DOKUMENTAUSZUG:
◇ ◇ ◇
Im weiteren verneint das Gericht das Vorliegen der Voraussetzungen von §§ 12a, 19a VersG. Es fehle an tatsächlichen Anhaltpunkten für eine erhebliche Gefahr der öffentlichen Sicherheit und Ordnung. Erheblich sei die Gefahr dann, wenn eine Gefahr für gewichtige Rechtsgüter wie Leib und Leben bestünde. Dies war hier – insbesondere im Hinblick an die Aufstellung von Kameras an sieben verschiedenen Stellen während der gesamten Versammlung – nicht ersichtlich.
Das Gericht schloss auch eine Anwendung von § 27 II 1 PolG aus. Denn die Versammlung unterlag hier schließlich offensichtlich dem Versammlungsgesetz.
Vgl. für die Abgrenzung von Polizei- und Versammlungsrecht unter dem Gesichtspunkt der „Polizeifestigkeit des Versammlungsrechts“ die Klausur „Dicke Luft“ auf dem juriq-Klausurenkurs im Öffentlichen Recht.
Das Gericht leitet dann die Erforderlichkeit einer gesetzlichen Grundlage her, da Übersichtsaufnahmen einen Eingriff in das Grundrecht der Versammlungsfreiheit darstellten. Interessant sind insbesondere die Auseinandersetzung mit der Gesetzgebungsgeschichte von §§ 12a, 19a aus dem Jahre 1989. Damals wurde noch davon ausgegangen, dass eine Identifizierung einzelner Menschen durch Übersichtsaufnahmen nicht möglich – und deshalb eine gesetzliche Regelung entbehrlich sei.
„Auch durch solche bloßen Übersichtsaufnahmen wird in die durch Art. 8 GG geschützte Versammlungsfreiheit eingegriffen, so dass es hierfür einer gesetzlichen Grundlage bedarf (vgl. Art. 8 II GG).
◇ ◇ ◇
ZU PRÜFENDE DATENSÄTZE:
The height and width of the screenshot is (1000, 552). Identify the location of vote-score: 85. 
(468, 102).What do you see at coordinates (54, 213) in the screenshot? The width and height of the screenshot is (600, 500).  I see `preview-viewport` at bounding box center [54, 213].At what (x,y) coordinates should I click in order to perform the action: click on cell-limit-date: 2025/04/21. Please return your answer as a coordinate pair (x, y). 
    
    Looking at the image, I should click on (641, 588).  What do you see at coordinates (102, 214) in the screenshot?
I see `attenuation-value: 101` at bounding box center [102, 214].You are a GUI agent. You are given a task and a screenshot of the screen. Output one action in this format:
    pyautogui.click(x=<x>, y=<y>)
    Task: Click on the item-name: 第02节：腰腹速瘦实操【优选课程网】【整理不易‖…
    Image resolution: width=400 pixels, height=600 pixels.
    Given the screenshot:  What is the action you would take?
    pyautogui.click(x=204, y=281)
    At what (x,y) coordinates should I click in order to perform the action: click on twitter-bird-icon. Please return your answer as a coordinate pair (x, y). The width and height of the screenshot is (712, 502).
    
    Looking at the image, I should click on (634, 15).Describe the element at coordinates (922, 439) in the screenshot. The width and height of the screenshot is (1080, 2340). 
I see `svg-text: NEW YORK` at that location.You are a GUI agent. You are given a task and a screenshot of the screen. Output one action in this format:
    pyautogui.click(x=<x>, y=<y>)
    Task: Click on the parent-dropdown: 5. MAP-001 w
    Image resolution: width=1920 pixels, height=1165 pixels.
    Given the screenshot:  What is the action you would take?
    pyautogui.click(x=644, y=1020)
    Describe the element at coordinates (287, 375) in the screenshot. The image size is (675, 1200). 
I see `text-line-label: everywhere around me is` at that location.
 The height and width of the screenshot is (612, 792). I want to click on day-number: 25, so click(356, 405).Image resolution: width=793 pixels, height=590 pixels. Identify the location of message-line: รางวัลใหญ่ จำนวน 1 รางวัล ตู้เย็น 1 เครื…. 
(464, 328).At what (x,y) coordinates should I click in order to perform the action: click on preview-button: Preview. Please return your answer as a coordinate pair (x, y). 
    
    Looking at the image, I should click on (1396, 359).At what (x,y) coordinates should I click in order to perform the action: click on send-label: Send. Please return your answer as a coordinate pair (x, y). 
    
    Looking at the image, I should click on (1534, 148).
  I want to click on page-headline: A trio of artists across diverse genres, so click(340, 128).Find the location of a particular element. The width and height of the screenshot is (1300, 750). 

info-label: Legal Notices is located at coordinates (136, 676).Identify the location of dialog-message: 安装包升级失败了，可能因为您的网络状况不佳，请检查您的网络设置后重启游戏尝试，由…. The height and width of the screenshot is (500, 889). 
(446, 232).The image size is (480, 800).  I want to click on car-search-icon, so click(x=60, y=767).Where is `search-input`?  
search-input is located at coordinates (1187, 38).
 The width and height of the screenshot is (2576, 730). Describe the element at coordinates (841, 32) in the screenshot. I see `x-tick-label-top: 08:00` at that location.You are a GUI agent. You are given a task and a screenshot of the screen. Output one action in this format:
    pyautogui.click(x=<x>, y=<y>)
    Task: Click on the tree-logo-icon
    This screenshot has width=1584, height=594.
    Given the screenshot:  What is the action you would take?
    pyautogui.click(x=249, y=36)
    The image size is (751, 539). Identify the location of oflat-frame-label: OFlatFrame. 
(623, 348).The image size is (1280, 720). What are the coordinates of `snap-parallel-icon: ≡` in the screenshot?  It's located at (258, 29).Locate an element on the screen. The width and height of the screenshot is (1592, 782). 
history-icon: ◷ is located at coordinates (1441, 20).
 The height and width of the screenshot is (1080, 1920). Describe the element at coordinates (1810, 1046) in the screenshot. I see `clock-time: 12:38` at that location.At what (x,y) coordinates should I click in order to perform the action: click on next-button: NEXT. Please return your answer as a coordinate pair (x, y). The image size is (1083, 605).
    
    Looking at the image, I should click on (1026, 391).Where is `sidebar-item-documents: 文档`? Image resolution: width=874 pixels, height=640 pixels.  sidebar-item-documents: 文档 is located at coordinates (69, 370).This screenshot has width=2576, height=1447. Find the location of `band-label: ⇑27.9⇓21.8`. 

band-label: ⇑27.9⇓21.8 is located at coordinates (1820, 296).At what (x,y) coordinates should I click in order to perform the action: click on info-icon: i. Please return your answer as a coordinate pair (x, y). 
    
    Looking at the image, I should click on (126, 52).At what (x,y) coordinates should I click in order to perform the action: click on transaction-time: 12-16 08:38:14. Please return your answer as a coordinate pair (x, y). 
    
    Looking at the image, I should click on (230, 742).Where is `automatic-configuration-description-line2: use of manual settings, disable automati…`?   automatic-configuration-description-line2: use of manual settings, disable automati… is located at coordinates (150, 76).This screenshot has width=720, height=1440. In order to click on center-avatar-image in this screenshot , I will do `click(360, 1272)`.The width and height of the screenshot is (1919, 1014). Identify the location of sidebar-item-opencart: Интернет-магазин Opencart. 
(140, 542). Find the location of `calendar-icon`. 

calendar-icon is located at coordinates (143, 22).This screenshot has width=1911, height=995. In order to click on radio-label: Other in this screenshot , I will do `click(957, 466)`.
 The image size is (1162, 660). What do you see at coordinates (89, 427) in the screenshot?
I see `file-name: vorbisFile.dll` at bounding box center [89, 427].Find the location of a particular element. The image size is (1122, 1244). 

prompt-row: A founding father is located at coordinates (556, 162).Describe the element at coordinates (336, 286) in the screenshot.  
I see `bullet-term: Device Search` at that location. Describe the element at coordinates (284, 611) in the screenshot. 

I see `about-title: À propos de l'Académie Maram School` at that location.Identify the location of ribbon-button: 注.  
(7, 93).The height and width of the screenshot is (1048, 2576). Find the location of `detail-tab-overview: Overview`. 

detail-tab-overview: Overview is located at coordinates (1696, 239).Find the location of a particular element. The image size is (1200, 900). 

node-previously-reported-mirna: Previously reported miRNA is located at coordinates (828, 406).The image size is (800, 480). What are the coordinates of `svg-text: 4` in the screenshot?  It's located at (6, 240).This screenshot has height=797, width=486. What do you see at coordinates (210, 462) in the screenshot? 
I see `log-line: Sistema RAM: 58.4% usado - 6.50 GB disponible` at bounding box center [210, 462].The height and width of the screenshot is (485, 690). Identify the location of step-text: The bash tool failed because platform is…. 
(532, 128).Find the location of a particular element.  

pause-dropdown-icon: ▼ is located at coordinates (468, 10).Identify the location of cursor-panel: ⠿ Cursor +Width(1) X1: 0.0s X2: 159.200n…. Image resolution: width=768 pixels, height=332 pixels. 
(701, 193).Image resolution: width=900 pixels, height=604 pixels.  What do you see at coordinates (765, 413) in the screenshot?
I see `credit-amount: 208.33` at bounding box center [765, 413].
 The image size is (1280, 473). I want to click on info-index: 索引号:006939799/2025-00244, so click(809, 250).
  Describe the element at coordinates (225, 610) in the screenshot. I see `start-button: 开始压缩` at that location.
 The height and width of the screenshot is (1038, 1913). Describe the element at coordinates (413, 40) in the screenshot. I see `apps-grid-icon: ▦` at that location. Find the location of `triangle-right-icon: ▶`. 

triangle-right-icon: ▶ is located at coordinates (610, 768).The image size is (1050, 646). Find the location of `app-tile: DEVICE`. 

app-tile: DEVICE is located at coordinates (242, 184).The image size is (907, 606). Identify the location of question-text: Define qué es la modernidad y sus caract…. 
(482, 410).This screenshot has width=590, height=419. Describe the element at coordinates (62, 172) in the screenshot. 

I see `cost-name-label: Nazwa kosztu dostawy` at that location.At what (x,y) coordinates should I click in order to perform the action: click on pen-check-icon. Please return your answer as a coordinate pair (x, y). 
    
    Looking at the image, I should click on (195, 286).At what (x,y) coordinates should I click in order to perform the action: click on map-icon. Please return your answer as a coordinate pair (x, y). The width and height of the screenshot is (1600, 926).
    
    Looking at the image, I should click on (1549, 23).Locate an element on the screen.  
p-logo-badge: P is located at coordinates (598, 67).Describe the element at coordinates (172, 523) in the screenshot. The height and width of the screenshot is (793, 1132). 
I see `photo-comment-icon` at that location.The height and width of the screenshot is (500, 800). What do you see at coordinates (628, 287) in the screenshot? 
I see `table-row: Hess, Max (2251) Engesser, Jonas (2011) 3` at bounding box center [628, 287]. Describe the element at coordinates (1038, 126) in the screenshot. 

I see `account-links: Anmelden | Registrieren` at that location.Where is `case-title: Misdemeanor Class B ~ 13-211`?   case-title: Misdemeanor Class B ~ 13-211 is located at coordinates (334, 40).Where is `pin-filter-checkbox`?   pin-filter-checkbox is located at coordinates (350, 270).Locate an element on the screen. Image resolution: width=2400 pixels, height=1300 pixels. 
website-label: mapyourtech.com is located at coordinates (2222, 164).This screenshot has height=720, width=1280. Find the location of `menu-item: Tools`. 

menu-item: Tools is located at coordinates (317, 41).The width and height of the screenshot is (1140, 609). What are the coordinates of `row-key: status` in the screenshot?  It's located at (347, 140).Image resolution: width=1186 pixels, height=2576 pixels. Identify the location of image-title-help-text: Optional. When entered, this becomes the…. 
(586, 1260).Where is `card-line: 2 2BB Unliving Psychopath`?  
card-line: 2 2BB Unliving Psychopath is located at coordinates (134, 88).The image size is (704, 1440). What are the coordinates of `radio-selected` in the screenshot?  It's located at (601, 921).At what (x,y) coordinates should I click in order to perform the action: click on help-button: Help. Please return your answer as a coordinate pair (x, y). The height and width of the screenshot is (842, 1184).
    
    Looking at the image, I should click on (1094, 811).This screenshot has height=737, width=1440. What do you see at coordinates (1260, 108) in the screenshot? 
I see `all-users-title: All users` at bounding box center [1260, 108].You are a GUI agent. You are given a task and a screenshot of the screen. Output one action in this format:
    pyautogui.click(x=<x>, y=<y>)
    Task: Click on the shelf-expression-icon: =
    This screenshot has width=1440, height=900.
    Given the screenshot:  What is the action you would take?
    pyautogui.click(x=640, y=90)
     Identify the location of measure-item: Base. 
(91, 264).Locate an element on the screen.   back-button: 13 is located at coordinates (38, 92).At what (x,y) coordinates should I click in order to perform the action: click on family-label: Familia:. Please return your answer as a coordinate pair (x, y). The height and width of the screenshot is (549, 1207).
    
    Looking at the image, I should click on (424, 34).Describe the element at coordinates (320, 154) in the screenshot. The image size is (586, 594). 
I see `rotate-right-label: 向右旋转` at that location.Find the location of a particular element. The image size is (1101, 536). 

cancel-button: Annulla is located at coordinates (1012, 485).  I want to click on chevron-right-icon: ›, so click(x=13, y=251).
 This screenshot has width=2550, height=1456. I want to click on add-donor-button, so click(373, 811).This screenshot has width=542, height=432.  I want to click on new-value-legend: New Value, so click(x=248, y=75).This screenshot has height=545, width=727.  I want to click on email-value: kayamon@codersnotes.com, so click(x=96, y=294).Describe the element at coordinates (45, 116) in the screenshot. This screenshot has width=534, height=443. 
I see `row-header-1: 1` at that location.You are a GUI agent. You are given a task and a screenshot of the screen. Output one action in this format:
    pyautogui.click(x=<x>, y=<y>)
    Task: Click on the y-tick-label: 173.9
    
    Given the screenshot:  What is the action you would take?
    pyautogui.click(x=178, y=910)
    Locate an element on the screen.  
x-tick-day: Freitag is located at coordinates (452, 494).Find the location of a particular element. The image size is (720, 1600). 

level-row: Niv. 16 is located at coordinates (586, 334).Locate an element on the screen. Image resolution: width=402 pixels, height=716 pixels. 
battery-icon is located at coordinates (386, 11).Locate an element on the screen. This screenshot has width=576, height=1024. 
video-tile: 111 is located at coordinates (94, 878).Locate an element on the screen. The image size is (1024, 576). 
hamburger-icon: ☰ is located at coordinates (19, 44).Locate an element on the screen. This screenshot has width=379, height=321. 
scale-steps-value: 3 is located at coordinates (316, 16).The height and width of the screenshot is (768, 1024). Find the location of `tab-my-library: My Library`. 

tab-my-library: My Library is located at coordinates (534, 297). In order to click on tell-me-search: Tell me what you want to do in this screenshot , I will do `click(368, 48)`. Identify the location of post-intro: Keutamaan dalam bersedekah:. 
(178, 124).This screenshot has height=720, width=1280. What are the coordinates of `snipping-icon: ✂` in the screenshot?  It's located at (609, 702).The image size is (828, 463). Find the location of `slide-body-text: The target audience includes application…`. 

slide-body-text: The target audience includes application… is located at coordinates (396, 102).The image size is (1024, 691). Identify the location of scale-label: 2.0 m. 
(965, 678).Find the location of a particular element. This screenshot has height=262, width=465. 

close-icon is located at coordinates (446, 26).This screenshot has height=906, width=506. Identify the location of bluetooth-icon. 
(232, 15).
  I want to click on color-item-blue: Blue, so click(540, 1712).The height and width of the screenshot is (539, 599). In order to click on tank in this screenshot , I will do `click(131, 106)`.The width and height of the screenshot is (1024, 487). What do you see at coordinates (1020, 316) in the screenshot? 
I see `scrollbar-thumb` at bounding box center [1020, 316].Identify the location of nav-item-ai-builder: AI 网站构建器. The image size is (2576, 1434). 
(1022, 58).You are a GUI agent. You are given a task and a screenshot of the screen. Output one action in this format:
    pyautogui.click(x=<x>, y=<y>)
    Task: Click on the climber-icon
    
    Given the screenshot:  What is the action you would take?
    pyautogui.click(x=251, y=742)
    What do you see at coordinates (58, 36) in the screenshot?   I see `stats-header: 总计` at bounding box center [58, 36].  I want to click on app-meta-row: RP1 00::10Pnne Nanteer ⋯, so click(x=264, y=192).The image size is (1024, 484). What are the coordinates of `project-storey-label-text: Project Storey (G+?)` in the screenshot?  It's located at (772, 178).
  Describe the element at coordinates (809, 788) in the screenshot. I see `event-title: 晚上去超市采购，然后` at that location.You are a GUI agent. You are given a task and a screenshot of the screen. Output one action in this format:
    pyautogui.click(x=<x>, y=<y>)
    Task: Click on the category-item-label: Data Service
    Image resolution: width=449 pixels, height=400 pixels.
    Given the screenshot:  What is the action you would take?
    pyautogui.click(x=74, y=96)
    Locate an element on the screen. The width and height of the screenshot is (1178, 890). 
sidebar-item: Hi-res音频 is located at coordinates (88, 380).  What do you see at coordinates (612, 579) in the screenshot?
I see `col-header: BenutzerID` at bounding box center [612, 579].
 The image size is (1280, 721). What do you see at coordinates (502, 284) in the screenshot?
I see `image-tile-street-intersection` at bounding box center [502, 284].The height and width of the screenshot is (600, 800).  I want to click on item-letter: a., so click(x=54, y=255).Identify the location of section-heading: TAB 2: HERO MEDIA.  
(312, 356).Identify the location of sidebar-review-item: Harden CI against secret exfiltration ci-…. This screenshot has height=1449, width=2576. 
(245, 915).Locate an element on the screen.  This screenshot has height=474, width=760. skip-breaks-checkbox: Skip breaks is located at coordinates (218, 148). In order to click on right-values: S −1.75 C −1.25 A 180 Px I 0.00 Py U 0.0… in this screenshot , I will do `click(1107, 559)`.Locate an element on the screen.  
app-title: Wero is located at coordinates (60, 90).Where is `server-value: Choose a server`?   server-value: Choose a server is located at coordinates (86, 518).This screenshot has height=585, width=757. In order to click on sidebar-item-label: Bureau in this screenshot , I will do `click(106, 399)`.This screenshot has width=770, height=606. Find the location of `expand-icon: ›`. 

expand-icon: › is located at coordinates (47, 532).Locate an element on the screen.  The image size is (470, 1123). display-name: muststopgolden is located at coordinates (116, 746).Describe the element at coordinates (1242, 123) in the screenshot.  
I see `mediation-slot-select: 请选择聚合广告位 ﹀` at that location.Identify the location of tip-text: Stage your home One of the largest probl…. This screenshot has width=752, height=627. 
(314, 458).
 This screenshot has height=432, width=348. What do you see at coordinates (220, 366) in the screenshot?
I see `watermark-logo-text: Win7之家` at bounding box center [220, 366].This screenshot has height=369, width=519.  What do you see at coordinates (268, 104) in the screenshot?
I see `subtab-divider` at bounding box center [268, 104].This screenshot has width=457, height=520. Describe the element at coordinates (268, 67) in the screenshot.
◇ ◇ ◇
AUFGABE: Nenne anhand des Dokumentauszugs, an wie vielen Stellen während der gesamten Versammlung Kameras aufgestellt waren. Stütze dich ausschließlich auf den Dokumentauszug.

ANTWORT: Die Kameras waren an sieben verschiedenen Stellen aufgestellt.